> [Task] Look for the string "marker" in the data below, and copy each line that holds it.

> [Source data]
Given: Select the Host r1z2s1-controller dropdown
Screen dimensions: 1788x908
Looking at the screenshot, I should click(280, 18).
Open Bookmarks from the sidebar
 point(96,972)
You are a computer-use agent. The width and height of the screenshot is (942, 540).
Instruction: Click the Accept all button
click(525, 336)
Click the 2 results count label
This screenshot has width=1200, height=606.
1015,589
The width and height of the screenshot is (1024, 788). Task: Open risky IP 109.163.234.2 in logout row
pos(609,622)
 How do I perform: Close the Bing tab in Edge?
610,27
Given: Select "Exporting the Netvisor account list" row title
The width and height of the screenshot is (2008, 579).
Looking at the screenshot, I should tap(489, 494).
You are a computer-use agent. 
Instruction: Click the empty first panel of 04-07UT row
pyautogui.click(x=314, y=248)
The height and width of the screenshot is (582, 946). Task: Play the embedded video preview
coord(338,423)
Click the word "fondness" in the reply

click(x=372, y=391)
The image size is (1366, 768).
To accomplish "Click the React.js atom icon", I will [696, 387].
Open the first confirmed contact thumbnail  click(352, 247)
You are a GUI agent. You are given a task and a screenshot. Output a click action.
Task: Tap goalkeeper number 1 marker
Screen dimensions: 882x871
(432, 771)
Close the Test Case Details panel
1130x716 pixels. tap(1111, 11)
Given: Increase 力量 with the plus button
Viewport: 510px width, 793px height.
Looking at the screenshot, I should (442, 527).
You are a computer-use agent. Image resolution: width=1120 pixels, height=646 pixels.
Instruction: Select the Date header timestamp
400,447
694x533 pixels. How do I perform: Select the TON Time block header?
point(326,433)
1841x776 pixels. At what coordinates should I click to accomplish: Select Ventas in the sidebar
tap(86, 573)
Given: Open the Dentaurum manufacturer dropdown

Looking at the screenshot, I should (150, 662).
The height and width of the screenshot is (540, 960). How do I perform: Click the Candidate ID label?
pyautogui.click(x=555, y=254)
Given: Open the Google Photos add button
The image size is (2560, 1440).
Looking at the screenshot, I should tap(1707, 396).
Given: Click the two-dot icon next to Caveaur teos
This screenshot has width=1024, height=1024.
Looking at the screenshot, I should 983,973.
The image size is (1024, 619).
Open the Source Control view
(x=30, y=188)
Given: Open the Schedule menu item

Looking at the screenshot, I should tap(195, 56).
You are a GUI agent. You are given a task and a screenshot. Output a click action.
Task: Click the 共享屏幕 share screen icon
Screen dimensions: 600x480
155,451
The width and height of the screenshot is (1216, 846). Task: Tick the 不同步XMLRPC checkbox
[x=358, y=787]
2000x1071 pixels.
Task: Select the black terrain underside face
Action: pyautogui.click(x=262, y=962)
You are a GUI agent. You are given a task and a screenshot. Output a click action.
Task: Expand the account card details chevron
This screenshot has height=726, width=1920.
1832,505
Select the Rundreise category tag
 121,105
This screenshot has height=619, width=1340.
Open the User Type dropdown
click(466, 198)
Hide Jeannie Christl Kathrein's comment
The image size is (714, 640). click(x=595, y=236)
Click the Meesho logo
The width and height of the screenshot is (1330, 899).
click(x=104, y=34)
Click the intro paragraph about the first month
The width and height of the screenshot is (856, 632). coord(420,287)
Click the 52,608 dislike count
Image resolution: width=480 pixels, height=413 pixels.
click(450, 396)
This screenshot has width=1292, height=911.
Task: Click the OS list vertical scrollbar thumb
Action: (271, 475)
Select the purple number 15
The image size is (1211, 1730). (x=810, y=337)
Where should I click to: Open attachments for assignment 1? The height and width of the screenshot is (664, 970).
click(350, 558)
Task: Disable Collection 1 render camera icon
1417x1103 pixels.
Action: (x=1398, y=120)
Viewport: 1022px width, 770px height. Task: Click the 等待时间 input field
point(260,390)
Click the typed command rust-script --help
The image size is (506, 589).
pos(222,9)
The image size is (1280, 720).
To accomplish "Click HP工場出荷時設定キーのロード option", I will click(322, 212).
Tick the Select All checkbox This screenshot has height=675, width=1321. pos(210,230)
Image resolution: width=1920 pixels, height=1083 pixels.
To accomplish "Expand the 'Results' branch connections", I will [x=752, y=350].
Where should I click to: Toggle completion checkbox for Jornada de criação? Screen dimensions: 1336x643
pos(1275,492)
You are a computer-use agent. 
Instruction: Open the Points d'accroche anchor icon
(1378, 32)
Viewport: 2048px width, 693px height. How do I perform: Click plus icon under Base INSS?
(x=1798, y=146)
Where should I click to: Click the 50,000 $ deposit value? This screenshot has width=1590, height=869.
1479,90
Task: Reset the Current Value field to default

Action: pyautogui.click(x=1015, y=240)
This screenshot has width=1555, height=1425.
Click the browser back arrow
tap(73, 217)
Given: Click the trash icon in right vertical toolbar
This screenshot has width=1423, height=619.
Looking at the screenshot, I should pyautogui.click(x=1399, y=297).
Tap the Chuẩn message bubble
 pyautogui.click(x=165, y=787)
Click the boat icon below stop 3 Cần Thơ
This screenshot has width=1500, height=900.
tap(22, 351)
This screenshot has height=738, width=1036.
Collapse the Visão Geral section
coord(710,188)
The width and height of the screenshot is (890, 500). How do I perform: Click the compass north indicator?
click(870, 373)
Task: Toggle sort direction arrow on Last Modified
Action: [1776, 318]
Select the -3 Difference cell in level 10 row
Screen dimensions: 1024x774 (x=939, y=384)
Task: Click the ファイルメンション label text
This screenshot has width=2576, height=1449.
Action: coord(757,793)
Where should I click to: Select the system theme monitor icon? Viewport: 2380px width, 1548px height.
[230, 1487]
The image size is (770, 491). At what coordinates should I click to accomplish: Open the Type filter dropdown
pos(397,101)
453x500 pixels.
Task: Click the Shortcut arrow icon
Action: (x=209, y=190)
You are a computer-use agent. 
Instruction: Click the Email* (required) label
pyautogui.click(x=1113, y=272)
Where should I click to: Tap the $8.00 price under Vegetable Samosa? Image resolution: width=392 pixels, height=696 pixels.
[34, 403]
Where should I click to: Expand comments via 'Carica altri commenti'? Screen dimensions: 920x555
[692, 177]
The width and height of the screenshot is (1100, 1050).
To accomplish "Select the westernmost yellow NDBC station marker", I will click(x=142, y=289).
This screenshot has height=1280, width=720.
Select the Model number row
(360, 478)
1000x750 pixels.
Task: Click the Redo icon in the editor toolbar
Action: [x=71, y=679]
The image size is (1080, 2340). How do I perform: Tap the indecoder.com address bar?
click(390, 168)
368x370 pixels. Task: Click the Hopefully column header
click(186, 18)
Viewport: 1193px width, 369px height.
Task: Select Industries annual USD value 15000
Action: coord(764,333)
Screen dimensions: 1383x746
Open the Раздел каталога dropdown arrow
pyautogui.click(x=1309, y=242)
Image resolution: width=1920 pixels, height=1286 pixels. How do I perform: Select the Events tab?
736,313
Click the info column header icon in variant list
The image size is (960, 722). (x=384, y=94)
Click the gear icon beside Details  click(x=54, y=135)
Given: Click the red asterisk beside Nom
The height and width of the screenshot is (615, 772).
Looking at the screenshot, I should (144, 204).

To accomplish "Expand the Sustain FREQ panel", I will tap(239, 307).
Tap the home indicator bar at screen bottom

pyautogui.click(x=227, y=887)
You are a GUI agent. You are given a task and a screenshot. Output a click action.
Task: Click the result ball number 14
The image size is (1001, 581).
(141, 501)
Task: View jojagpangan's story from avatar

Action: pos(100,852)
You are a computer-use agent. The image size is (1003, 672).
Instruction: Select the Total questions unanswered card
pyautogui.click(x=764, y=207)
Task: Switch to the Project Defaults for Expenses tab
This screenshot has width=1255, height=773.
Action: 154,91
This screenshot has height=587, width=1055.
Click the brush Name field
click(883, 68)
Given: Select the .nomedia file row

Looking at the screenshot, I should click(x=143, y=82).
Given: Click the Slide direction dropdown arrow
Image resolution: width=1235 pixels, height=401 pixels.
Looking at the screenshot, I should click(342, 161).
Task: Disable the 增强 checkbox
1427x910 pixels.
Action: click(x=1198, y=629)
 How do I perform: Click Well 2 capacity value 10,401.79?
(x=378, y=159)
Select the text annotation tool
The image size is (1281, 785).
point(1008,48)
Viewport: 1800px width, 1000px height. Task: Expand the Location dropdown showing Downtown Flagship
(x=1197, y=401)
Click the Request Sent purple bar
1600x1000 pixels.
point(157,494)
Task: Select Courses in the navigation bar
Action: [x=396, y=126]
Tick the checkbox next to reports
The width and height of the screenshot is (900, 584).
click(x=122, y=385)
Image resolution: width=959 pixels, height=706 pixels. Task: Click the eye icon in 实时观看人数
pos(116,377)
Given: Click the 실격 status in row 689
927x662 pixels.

> [Answer to this task]
Task: Tap goalkeeper number 1 marker
To accomplish "Select the westernmost yellow NDBC station marker", I will click(x=142, y=289).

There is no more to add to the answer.